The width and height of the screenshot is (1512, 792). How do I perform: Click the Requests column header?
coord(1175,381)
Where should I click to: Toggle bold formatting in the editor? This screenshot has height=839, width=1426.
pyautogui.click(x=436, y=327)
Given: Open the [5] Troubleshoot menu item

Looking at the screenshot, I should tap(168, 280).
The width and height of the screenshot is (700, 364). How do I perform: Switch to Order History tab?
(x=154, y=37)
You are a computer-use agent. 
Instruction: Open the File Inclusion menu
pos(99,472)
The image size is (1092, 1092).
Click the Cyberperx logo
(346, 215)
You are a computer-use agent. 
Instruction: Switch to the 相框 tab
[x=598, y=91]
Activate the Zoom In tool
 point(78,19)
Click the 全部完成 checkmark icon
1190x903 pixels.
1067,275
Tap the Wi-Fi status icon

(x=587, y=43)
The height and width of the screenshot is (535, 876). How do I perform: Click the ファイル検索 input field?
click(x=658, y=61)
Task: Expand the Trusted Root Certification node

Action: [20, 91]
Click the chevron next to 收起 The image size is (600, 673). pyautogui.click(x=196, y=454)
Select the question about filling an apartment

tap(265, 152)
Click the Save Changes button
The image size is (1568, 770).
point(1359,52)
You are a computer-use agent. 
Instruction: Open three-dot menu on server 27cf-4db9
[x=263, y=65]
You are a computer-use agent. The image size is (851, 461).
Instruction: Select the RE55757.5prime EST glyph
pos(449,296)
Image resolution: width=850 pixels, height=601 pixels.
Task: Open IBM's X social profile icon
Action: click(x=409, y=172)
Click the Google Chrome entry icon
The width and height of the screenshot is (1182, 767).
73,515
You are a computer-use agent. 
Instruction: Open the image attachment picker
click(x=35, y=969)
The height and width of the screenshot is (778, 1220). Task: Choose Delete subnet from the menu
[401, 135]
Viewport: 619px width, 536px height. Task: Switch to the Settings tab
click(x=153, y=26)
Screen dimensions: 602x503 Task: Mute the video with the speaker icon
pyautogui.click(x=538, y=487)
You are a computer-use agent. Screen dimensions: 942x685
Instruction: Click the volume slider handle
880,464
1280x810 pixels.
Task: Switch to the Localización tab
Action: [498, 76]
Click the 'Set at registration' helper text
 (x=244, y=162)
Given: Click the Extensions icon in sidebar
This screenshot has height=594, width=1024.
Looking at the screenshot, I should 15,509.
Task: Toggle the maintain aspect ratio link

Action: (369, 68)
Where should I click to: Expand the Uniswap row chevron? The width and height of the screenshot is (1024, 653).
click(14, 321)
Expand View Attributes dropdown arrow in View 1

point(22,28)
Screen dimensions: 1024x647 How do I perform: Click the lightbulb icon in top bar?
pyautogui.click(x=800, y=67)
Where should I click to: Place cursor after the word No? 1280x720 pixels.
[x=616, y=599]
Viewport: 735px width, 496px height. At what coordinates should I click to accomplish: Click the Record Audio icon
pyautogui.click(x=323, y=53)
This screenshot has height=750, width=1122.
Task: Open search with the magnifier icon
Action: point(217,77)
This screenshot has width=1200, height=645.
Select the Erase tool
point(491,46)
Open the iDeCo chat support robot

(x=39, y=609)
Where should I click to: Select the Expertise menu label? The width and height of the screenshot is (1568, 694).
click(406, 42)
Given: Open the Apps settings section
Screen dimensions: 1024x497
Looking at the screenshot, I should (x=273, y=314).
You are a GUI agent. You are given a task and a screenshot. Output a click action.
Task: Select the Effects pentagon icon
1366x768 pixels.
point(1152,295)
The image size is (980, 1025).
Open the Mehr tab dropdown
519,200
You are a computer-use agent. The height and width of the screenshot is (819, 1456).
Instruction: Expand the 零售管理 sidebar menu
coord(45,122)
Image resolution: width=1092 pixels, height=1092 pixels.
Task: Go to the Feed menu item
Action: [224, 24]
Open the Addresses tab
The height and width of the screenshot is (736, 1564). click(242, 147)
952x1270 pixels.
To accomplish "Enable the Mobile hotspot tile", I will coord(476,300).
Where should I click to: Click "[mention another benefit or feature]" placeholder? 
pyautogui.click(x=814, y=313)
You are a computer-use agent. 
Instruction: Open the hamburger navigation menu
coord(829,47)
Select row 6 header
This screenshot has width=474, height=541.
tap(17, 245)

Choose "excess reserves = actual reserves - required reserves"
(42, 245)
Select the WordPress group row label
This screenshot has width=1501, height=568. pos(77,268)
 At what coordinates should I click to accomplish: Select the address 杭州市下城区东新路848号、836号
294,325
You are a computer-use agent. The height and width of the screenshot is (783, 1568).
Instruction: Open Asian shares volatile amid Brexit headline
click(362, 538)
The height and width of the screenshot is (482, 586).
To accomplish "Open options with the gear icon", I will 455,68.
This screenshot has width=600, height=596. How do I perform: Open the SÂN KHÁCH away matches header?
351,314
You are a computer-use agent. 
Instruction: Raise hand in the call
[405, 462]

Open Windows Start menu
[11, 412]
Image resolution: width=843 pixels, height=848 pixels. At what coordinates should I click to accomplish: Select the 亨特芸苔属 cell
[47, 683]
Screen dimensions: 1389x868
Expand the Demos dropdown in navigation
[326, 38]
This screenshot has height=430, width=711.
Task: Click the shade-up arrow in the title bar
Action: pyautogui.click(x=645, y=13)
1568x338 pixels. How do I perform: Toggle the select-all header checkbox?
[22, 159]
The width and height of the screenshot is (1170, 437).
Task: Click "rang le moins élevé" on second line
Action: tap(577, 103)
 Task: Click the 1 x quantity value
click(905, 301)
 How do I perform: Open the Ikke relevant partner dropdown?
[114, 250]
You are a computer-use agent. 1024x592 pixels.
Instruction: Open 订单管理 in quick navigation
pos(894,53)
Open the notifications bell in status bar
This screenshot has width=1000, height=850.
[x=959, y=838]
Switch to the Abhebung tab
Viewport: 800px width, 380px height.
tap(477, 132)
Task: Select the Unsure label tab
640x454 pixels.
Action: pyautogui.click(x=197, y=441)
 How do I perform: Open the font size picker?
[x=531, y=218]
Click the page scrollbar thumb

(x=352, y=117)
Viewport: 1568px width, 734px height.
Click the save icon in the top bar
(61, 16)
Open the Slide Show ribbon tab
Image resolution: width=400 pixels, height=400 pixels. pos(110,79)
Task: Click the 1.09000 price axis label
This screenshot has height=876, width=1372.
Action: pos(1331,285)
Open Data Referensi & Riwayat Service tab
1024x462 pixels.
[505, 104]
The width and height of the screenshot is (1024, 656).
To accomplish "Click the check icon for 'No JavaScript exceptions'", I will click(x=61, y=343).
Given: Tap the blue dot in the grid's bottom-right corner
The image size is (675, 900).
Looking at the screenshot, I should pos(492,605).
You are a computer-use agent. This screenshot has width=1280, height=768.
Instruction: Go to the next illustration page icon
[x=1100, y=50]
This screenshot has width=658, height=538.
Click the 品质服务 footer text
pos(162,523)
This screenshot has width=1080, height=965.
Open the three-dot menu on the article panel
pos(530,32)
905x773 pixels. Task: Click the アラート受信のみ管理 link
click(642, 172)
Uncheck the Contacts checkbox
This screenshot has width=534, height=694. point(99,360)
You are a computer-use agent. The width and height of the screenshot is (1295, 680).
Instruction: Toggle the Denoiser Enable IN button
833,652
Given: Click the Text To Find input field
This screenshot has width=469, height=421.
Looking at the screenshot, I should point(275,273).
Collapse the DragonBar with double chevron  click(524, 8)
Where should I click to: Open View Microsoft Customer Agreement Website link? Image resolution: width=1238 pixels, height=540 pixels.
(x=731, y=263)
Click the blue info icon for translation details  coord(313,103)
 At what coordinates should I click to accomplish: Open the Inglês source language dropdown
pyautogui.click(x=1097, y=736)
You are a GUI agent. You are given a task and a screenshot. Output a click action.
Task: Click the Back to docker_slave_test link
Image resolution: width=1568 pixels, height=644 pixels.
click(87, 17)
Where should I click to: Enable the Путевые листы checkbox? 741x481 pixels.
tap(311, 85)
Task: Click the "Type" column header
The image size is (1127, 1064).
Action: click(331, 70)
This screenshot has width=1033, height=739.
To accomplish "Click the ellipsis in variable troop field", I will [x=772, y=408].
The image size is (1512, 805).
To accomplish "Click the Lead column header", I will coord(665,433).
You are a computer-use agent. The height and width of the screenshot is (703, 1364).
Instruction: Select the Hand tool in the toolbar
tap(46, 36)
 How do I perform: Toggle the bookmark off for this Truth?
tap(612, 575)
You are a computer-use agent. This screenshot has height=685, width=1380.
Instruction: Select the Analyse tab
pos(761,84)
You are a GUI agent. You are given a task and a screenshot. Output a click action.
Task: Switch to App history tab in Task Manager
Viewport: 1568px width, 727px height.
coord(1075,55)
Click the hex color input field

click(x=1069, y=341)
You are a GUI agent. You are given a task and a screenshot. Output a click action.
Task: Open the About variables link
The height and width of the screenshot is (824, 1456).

PROBLEM:
Search each line of the listing for the word "will", then state how many lines contain it and nothing else.

WRITTEN SOLUTION:
5